### Word and element location records
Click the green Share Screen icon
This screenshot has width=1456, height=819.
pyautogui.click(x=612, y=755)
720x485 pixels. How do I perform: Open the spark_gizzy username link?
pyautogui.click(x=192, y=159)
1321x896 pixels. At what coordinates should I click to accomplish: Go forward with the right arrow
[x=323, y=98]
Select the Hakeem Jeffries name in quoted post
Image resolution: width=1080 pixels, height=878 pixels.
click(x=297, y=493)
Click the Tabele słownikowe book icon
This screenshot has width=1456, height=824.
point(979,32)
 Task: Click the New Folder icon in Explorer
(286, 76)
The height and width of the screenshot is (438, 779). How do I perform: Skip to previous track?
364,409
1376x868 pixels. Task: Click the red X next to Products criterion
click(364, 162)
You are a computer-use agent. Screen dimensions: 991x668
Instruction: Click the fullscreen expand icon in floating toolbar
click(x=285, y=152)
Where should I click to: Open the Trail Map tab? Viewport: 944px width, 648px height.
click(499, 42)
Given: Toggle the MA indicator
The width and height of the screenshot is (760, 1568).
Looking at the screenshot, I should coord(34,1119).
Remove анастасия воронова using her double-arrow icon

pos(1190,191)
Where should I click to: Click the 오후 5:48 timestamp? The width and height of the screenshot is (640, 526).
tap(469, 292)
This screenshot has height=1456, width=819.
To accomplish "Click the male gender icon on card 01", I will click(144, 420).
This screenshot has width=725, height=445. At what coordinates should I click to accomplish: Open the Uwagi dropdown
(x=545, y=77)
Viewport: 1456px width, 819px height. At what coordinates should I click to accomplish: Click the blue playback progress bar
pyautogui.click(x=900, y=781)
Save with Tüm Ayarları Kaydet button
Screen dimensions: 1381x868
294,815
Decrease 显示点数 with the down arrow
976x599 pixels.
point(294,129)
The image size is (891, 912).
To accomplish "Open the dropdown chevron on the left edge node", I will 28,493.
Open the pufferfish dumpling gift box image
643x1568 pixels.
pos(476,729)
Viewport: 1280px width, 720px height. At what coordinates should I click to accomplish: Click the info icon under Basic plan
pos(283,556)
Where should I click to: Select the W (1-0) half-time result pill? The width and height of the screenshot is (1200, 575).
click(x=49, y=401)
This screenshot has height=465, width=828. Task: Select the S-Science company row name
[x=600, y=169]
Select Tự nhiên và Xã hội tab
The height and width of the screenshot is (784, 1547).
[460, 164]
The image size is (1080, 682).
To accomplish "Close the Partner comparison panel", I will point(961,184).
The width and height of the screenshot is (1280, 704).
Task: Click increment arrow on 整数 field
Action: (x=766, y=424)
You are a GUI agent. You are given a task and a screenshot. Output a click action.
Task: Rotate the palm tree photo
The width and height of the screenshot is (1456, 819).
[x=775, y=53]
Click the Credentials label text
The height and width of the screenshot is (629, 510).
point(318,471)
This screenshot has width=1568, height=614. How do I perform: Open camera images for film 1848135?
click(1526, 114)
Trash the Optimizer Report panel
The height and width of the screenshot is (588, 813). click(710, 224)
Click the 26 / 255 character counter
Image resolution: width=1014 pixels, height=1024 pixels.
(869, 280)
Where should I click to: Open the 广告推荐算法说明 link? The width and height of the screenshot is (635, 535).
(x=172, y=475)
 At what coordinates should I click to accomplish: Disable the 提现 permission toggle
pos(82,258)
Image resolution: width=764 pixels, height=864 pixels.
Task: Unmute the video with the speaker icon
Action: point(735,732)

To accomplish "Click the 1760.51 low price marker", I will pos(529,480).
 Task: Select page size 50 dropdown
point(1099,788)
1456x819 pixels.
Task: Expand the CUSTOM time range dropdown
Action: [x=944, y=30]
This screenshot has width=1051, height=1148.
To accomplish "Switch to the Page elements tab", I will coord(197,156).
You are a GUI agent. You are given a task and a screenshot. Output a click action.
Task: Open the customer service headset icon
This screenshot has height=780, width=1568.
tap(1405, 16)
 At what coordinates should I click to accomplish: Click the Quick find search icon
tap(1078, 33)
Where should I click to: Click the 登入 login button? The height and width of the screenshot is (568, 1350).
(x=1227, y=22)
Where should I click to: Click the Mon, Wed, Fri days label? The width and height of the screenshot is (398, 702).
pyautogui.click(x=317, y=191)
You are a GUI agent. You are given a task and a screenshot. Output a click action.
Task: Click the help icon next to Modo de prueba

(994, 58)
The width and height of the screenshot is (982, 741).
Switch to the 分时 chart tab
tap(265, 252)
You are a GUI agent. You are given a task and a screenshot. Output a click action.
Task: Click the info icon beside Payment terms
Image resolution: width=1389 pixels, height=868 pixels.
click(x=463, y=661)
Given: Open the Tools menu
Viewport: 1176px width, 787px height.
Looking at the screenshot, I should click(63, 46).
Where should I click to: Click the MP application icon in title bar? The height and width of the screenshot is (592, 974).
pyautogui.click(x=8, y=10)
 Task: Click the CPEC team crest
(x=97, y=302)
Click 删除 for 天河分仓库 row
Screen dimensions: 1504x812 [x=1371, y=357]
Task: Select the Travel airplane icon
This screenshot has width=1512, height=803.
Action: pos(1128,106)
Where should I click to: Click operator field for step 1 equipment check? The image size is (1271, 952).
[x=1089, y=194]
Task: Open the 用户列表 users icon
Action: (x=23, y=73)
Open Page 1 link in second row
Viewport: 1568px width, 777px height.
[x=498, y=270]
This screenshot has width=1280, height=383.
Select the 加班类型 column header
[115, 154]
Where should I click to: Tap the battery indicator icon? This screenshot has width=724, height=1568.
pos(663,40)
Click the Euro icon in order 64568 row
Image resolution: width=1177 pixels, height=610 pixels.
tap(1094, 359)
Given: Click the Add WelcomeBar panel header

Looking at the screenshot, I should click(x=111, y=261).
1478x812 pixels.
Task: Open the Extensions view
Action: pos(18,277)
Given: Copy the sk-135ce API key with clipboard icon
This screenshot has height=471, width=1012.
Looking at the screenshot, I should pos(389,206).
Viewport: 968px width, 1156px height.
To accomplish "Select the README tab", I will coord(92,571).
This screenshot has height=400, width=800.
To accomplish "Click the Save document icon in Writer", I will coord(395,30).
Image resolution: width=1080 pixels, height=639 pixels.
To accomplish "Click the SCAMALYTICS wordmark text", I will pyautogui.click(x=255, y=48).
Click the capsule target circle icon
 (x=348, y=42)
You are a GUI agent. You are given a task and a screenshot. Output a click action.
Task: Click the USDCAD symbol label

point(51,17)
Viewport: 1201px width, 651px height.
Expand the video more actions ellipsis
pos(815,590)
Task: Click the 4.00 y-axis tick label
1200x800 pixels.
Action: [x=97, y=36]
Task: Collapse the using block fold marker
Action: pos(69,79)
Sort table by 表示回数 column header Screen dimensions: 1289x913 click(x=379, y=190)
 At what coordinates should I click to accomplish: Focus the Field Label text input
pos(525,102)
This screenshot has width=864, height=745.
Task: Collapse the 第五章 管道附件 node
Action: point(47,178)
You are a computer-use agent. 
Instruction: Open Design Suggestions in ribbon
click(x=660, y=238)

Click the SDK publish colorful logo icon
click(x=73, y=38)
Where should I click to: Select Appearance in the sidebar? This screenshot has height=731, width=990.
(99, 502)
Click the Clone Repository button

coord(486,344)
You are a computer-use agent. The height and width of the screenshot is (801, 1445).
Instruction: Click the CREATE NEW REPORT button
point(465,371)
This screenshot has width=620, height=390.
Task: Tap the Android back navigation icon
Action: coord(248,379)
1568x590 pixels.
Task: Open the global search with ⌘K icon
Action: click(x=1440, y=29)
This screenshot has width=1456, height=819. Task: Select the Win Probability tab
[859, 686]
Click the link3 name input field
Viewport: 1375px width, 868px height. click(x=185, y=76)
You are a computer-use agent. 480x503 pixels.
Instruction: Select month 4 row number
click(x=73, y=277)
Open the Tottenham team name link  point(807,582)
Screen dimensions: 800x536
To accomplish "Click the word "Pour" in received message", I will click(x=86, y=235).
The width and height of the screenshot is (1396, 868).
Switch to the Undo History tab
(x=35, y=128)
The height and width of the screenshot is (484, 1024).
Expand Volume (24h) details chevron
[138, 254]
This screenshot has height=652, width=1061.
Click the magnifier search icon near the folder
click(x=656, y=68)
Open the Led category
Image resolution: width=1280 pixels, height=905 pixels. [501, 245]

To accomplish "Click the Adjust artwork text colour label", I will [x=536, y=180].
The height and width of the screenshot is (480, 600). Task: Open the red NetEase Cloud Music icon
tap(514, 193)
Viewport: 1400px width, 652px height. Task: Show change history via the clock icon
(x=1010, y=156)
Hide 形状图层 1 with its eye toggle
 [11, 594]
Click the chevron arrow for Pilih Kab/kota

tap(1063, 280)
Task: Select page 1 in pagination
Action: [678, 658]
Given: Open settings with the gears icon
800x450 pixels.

### WHAT IS REQUIRED
Update the listing from the line containing "The image size is (891, 912)." down to the line containing "click(x=49, y=401)" by changing "Basic plan" to "Pro plan". Write out only those lines, with nothing else altered.

### ANSWER FOR THIS EXERCISE
The image size is (891, 912).
To accomplish "Open the dropdown chevron on the left edge node", I will 28,493.
Open the pufferfish dumpling gift box image
643x1568 pixels.
pos(476,729)
Viewport: 1280px width, 720px height. At what coordinates should I click to accomplish: Click the info icon under Pro plan
pos(283,556)
Where should I click to: Select the W (1-0) half-time result pill? The width and height of the screenshot is (1200, 575).
click(x=49, y=401)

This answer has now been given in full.